News Professional Discipline 6th Nov 2017

The Proper Approach to Restoration Hearings

The High Court has handed down its judgment in the latest GMC appeal. GMC v Chandra [2017] EWHC 2556 (Admin) concerned the case of a doctor seeking restoration to the register after his erasure for sexual misconduct towards a patient. He had lied during his hearing and his unsuccessful appeal in continuing to deny the incident. The GMC sought to establish that only in “exceptional circumstances” should a doctor struck off for serious misconduct – whether dishonesty or sexual misconduct – be allowed back onto the register. It drew heavily upon the well-known principle in Bolton v Law Society [1994] 1 WLR 512: the need to protect the reputation of the profession may be such that it is necessary to expel – and deny re-admission – to those guilty of serious lapses. In Thobani v SRA [2011] EWHC 3783 (Admin) the High Court had reiterated that only in exceptional circumstances would a solicitor struck off for dishonesty be readmitted to the roll. It sought to apply this principle to medical regulatory hearings.

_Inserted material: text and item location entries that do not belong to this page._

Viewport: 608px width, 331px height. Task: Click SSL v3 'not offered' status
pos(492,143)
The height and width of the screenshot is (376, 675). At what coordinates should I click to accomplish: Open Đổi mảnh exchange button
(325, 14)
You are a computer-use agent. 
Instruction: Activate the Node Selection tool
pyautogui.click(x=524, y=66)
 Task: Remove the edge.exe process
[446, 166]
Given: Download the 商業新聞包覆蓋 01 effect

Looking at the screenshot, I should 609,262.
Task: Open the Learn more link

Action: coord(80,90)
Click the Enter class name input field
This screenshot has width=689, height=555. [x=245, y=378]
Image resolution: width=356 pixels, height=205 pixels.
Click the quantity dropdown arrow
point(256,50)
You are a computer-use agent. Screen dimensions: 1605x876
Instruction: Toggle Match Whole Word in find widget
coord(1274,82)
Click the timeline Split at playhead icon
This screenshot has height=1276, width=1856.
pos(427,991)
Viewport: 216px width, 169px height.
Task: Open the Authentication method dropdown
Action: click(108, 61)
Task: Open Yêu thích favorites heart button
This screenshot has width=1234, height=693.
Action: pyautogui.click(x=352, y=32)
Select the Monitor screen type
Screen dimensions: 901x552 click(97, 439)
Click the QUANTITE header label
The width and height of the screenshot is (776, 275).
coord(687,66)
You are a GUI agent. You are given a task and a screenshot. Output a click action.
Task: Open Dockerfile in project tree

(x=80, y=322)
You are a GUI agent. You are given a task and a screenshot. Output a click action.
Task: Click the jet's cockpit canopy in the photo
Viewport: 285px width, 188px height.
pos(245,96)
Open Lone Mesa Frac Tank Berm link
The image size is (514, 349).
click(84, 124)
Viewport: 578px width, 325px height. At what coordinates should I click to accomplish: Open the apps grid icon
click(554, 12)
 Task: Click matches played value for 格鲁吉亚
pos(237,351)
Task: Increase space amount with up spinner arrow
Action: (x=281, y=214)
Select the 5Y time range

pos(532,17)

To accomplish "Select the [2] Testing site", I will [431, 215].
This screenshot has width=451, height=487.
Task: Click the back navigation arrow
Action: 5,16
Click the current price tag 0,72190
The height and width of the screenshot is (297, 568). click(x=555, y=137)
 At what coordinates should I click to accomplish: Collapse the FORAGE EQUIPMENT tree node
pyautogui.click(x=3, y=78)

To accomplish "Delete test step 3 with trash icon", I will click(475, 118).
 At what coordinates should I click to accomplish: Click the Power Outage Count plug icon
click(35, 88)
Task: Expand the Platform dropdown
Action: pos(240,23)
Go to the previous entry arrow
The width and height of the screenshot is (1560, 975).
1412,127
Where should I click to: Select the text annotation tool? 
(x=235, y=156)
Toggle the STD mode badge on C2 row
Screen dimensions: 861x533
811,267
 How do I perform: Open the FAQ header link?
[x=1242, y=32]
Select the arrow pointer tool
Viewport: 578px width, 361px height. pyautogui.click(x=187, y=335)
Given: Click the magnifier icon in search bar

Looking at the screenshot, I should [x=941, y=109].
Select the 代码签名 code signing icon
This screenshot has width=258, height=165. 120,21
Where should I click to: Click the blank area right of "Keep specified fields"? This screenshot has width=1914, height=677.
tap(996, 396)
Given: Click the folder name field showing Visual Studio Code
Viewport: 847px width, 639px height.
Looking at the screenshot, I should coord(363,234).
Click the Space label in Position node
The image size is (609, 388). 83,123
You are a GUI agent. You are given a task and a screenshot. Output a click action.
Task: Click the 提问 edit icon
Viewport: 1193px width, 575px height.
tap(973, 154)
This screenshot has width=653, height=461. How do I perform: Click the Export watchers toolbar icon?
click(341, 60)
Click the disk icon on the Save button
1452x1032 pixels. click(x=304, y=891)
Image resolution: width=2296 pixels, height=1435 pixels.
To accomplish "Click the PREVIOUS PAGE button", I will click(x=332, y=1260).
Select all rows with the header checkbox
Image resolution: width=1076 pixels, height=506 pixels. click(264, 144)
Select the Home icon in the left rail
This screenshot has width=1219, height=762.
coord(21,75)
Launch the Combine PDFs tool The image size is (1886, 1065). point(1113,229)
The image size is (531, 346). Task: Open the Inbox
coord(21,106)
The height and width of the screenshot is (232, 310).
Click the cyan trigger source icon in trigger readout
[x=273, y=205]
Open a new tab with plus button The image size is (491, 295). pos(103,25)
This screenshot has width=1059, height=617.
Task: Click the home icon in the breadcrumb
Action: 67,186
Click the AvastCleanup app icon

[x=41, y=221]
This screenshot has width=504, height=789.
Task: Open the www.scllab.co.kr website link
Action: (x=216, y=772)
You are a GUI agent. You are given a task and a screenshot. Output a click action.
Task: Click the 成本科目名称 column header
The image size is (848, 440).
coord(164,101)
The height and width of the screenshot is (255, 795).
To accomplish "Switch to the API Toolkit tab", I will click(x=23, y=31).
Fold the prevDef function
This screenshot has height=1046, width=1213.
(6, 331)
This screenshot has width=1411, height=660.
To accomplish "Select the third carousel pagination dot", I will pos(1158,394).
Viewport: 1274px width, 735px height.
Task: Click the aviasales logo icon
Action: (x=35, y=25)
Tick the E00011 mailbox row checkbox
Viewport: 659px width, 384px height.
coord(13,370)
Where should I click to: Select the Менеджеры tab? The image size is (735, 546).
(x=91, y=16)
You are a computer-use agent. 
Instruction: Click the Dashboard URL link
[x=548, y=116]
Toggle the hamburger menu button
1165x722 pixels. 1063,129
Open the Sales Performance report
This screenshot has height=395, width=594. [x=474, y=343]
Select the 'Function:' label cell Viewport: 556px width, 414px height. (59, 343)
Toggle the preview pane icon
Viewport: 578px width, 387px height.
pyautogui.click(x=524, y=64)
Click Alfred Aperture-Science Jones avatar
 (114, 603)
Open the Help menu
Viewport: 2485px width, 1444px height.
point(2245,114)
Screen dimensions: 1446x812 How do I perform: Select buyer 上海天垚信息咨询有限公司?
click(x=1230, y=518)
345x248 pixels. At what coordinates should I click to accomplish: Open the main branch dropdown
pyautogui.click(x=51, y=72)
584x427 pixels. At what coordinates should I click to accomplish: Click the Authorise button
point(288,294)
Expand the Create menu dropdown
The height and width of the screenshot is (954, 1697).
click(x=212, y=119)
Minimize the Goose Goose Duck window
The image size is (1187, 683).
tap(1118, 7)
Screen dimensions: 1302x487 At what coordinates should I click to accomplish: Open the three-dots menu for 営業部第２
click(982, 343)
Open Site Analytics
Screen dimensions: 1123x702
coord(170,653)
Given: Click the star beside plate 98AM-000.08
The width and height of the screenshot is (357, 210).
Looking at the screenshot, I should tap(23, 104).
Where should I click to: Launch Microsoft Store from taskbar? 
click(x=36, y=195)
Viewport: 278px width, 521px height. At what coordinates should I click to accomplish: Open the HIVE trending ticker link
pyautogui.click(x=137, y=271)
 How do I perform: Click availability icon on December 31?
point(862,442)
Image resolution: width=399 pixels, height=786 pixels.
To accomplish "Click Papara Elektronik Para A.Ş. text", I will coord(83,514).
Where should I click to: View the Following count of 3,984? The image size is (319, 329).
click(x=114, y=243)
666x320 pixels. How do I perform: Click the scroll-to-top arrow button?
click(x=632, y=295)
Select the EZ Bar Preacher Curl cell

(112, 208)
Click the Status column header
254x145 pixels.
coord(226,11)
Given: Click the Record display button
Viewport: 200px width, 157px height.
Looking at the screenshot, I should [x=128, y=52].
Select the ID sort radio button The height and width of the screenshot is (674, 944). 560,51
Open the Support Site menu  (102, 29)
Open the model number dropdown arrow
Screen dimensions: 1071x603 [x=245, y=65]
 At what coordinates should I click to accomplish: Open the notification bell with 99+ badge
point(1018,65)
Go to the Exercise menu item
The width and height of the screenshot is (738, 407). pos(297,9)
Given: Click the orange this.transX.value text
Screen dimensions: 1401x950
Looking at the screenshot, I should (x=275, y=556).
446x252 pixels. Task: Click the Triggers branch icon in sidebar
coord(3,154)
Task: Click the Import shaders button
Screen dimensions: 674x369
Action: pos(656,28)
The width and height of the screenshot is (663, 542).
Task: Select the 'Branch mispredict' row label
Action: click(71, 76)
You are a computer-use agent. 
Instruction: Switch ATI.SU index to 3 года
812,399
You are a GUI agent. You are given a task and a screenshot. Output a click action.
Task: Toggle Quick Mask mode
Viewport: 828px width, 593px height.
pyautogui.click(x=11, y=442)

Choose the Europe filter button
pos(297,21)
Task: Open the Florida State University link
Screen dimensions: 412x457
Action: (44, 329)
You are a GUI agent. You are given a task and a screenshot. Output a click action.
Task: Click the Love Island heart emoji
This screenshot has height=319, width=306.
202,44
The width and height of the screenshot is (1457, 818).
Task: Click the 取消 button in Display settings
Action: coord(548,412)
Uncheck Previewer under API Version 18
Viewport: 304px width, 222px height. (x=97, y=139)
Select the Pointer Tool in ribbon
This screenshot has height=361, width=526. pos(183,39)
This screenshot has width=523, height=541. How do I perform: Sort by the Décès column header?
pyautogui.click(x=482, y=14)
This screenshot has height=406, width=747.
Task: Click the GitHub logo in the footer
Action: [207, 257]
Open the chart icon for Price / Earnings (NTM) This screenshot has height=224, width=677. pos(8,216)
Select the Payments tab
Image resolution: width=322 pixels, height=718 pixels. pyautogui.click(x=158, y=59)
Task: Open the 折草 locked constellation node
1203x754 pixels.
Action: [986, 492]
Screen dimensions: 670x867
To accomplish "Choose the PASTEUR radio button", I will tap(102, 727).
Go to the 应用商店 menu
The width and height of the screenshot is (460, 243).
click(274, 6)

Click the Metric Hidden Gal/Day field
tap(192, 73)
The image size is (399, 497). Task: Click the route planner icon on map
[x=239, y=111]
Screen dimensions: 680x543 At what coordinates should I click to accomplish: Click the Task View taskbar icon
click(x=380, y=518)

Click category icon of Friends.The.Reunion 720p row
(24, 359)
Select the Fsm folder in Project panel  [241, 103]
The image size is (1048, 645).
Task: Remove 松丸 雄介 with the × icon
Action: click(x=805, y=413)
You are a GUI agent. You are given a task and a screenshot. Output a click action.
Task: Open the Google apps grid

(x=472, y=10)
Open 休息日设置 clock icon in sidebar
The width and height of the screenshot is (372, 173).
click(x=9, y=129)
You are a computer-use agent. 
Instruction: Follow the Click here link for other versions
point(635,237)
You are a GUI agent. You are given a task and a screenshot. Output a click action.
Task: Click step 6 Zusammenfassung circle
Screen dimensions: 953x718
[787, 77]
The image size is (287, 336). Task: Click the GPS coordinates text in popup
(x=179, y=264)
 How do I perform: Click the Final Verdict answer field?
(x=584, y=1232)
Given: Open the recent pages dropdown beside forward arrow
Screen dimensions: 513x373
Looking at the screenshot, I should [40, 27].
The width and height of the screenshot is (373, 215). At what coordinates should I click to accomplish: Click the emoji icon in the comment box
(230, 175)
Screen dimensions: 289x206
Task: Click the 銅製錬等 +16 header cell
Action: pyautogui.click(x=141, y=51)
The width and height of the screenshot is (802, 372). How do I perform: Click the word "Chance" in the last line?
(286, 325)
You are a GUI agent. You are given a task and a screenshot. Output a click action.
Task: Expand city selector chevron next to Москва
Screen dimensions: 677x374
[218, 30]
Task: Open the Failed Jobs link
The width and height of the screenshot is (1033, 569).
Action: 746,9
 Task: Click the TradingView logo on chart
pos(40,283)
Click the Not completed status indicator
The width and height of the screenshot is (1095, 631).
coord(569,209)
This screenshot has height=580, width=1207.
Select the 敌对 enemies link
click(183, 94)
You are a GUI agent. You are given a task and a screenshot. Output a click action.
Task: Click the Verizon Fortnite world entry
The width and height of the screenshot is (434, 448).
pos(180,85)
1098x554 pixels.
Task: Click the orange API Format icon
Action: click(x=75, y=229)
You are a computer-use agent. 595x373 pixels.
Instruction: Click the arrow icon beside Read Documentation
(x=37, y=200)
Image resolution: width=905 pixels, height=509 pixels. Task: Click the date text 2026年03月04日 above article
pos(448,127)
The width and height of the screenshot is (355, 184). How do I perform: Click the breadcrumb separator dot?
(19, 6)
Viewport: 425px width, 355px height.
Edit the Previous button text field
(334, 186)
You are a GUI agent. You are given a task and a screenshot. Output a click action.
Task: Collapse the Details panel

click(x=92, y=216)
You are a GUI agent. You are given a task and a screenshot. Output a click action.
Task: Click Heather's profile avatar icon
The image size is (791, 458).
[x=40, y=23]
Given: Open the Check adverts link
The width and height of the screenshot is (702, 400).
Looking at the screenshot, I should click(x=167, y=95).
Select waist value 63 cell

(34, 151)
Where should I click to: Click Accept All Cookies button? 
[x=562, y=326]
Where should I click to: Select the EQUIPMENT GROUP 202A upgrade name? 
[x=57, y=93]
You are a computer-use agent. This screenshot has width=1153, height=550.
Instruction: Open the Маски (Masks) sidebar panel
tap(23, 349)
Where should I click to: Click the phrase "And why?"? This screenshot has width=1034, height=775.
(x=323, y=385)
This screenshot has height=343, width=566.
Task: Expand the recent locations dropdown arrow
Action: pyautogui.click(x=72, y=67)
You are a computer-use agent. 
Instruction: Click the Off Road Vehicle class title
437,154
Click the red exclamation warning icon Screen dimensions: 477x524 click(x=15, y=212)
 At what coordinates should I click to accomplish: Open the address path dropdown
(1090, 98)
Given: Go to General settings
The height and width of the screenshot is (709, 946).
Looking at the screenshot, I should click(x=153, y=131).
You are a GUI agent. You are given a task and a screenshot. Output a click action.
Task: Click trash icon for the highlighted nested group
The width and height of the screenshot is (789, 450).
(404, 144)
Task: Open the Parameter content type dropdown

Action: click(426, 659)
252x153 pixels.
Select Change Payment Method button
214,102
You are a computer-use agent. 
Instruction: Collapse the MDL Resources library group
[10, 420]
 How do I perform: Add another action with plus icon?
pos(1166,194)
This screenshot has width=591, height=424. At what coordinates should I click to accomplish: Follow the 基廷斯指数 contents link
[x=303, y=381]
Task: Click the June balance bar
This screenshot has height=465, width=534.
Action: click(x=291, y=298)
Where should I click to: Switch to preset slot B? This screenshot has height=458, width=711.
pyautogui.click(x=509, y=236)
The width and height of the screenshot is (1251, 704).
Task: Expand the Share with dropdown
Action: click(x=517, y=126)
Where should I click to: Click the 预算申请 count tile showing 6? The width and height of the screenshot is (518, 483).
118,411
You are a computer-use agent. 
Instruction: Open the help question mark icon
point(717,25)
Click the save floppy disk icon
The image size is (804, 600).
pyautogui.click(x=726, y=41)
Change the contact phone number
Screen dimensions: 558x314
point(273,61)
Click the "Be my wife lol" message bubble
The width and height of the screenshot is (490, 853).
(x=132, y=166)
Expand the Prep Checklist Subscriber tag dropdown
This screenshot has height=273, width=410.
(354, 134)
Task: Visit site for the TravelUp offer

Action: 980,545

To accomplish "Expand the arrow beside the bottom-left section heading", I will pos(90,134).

Moulder J rejected this argument. She highlighted the comment in Giele v GMC [2005] EWHC 2143 (Admin) that it is likely to be “unhelpful” to consider cases in terms of “exceptional circumstances”. She considered it inappropriate to import such a test for restoration hearings, and wrong to suggest that greater weight should be placed on the public interest as opposed to the remediation undertaken by the individual. She commented that the Tribunal had a “broad discretion” subject to its overriding objective. This provided a framework for considering the issue of restoration and it was unnecessary for the court to rewrite it by imputing a higher threshold. In addition, there is a clear distinction between FTP hearings and applications for restoration. If matters of personal mitigation are subordinate to the public interest at the former, it does not follow the same is true of the latter. After a five year period of erasure, a different balancing exercise may be appropriate. The GMC moreover had included no reference to this exceptionality threshold in its guidance to doctors seeking restoration or its “Aide-memoire for the chair of a Medical Practitioners’ Tribunal”.

On the facts the Tribunal had applied the correct test and had properly weighed the evidence of remediation and insight as against the public interest. There was no basis upon which to say the decision was wrong.